[TASK GOAL] Copy the lines starting at the first one and ending at the line that contains "Action: (x=676, y=62)", swapping "enthusiasm" for "excitement" and leaving everything else unchanged.

[GIVEN ENTRIES]

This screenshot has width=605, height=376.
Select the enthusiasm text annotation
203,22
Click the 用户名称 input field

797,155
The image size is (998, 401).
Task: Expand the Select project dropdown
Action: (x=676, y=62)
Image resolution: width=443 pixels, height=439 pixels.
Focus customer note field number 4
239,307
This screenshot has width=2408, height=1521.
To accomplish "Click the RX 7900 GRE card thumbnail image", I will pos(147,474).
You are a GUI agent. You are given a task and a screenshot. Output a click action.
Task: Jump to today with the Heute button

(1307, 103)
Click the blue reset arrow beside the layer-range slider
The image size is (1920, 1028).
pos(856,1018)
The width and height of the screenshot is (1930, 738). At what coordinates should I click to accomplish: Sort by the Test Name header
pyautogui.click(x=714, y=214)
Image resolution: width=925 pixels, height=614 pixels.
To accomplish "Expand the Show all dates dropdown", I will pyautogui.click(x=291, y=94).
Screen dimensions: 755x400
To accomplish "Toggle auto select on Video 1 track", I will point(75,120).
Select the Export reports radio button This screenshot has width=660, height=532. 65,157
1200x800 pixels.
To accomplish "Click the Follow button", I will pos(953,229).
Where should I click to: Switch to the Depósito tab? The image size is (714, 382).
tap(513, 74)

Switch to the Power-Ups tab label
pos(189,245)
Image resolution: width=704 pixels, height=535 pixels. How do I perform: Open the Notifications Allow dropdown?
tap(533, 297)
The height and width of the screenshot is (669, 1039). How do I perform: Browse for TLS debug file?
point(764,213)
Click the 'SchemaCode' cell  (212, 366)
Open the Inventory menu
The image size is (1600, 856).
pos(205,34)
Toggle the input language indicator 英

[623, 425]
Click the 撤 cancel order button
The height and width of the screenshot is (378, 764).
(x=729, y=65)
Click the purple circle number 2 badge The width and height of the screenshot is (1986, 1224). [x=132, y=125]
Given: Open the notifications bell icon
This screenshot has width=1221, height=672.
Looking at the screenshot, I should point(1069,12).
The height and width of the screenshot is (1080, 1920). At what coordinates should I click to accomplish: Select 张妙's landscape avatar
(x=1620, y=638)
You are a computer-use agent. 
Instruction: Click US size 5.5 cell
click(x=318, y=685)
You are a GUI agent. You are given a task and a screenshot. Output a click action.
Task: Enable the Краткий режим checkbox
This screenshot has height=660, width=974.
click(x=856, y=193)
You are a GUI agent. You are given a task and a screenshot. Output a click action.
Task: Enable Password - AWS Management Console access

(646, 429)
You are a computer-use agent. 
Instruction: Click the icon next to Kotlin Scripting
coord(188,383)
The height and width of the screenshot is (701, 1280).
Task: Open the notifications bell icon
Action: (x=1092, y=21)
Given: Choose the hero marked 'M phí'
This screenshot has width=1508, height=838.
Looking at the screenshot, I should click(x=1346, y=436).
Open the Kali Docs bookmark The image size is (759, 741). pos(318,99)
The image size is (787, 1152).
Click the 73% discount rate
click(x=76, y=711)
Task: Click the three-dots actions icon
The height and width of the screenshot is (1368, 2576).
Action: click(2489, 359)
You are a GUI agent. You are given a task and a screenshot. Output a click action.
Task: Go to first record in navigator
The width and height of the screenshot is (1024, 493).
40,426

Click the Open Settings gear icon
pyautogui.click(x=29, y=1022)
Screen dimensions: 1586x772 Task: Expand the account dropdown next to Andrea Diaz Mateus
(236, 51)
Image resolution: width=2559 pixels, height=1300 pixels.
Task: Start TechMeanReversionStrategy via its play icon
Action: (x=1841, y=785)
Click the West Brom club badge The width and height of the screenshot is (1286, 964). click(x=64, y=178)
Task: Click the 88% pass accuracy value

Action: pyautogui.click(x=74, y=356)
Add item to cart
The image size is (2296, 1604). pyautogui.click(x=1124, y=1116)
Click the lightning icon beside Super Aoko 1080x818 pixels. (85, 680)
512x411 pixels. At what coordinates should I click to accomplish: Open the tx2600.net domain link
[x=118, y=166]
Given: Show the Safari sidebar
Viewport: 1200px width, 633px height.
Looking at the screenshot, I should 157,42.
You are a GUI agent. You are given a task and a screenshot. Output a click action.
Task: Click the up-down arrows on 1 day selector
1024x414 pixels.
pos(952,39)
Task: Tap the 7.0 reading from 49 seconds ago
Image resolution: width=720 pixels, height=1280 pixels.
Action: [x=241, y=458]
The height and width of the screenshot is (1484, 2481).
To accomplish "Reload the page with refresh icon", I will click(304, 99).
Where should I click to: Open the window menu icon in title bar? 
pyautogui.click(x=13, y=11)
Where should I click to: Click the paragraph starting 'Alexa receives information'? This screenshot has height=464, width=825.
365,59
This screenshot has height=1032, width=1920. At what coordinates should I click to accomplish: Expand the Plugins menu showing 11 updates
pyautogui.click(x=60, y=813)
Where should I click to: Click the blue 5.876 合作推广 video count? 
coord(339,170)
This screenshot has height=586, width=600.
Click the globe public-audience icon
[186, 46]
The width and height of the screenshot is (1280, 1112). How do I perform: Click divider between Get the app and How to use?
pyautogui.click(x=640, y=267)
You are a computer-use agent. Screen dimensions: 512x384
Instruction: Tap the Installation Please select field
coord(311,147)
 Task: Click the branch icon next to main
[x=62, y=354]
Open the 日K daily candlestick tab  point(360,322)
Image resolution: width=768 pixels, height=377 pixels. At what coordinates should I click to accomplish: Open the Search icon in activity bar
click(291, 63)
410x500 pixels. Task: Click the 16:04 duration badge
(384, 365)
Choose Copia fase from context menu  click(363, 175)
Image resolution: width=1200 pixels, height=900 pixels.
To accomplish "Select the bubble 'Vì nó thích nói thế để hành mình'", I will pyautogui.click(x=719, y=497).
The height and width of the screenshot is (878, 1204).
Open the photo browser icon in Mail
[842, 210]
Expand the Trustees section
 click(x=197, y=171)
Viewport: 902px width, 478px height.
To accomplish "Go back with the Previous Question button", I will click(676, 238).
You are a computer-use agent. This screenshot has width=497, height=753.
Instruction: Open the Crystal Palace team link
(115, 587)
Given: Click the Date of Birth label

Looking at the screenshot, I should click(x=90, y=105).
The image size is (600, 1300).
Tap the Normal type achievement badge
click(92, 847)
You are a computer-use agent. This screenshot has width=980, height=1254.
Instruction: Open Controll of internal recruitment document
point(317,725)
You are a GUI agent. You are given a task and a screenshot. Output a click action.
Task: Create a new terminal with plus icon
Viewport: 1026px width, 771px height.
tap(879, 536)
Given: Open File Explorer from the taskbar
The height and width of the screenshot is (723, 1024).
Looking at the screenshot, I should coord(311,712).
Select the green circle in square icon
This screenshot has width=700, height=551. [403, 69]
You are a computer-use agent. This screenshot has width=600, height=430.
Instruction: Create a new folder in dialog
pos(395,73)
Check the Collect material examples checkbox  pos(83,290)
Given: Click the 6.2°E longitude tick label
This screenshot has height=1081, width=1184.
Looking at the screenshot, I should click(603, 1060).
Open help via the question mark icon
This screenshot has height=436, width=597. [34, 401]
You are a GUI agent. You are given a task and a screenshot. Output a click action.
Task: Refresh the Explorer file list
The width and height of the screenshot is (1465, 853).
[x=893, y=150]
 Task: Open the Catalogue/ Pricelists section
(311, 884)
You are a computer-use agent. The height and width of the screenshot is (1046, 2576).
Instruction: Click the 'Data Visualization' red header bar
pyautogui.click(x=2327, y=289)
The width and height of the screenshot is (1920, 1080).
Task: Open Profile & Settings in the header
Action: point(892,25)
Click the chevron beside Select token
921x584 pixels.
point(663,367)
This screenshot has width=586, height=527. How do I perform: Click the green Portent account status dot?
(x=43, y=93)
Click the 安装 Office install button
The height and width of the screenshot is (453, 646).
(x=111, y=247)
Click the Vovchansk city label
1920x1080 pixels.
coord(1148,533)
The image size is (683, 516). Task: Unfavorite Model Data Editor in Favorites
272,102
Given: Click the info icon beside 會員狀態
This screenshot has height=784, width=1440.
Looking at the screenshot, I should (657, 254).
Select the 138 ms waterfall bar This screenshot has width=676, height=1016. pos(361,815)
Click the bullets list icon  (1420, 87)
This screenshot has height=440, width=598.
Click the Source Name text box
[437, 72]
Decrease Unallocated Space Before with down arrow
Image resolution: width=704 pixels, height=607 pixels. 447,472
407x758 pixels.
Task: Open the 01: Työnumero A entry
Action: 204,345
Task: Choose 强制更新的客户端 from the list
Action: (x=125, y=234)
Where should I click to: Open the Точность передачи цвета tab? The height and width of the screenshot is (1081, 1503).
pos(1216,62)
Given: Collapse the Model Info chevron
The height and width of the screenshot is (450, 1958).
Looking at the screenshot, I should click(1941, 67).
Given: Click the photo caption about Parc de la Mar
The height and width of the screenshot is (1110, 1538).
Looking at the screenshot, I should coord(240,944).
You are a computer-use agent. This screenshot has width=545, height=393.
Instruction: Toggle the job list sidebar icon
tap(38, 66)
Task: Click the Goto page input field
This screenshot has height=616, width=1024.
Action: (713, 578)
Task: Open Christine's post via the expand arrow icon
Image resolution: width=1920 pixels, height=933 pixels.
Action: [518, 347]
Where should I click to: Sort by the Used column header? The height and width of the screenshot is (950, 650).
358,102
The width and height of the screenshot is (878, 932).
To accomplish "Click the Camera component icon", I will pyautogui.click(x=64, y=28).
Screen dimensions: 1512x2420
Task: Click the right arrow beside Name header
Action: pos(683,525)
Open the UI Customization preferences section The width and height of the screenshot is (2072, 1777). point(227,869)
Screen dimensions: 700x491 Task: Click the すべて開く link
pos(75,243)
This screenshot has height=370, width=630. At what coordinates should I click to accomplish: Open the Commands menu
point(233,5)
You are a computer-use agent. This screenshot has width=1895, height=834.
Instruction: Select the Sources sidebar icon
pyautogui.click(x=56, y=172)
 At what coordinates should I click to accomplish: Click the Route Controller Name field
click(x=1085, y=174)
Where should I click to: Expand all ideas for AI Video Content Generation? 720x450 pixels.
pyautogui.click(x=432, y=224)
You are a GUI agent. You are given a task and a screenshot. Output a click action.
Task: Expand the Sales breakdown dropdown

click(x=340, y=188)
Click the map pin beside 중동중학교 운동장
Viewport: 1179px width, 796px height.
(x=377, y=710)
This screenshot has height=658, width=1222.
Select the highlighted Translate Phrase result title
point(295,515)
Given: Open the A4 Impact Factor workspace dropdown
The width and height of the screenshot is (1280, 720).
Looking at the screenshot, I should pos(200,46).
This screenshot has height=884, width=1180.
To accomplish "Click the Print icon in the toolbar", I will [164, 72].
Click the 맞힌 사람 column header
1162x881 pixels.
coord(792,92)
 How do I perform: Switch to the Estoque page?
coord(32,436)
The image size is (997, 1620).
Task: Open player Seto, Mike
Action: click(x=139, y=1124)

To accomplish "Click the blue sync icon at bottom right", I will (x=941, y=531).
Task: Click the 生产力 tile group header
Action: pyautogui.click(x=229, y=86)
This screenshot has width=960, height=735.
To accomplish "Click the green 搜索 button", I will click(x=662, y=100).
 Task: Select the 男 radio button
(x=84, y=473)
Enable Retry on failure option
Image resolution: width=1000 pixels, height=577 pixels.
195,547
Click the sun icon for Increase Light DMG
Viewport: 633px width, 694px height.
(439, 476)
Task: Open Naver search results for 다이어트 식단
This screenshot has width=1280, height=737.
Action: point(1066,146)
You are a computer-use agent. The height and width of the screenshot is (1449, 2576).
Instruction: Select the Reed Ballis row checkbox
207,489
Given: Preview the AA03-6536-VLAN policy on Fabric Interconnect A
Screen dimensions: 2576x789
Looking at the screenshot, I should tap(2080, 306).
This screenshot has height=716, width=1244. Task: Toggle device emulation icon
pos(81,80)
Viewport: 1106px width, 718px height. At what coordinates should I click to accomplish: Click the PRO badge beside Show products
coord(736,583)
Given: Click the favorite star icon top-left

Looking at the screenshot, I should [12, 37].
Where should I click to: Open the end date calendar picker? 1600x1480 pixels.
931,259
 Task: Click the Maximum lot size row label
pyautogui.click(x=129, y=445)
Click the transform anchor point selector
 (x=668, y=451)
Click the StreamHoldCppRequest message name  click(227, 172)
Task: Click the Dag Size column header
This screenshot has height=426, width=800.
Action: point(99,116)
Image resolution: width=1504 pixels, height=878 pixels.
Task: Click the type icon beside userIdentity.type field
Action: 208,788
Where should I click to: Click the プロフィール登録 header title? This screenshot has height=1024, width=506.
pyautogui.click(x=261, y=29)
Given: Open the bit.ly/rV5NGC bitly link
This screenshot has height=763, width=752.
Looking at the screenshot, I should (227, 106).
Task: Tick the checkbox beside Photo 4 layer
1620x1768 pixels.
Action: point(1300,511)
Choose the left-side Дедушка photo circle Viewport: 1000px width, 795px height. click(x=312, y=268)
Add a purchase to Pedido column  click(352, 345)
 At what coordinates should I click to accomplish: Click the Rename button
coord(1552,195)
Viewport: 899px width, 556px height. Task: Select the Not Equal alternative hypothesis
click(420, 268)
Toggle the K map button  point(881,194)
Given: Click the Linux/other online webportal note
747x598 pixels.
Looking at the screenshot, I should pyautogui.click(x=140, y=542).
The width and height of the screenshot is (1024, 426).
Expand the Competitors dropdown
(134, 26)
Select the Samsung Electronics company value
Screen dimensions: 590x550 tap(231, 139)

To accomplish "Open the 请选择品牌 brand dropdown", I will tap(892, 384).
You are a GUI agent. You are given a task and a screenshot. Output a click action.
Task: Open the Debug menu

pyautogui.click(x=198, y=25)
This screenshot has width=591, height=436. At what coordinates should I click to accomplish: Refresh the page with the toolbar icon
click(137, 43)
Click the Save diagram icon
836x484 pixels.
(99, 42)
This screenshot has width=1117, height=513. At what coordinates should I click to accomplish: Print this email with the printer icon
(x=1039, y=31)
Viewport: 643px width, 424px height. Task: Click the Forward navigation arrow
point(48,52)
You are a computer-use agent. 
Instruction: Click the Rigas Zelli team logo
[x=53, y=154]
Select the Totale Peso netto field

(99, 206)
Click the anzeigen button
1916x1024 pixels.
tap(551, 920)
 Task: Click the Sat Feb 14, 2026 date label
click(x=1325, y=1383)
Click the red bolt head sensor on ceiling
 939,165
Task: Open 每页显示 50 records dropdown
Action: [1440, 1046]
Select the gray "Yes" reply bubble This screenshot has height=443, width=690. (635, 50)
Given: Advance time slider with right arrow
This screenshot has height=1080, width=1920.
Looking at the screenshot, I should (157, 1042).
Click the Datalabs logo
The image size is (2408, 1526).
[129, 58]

[EXERCISE RESPONSE]
This screenshot has width=605, height=376.
Select the excitement text annotation
203,22
Click the 用户名称 input field

797,155
The image size is (998, 401).
Task: Expand the Select project dropdown
Action: (x=676, y=62)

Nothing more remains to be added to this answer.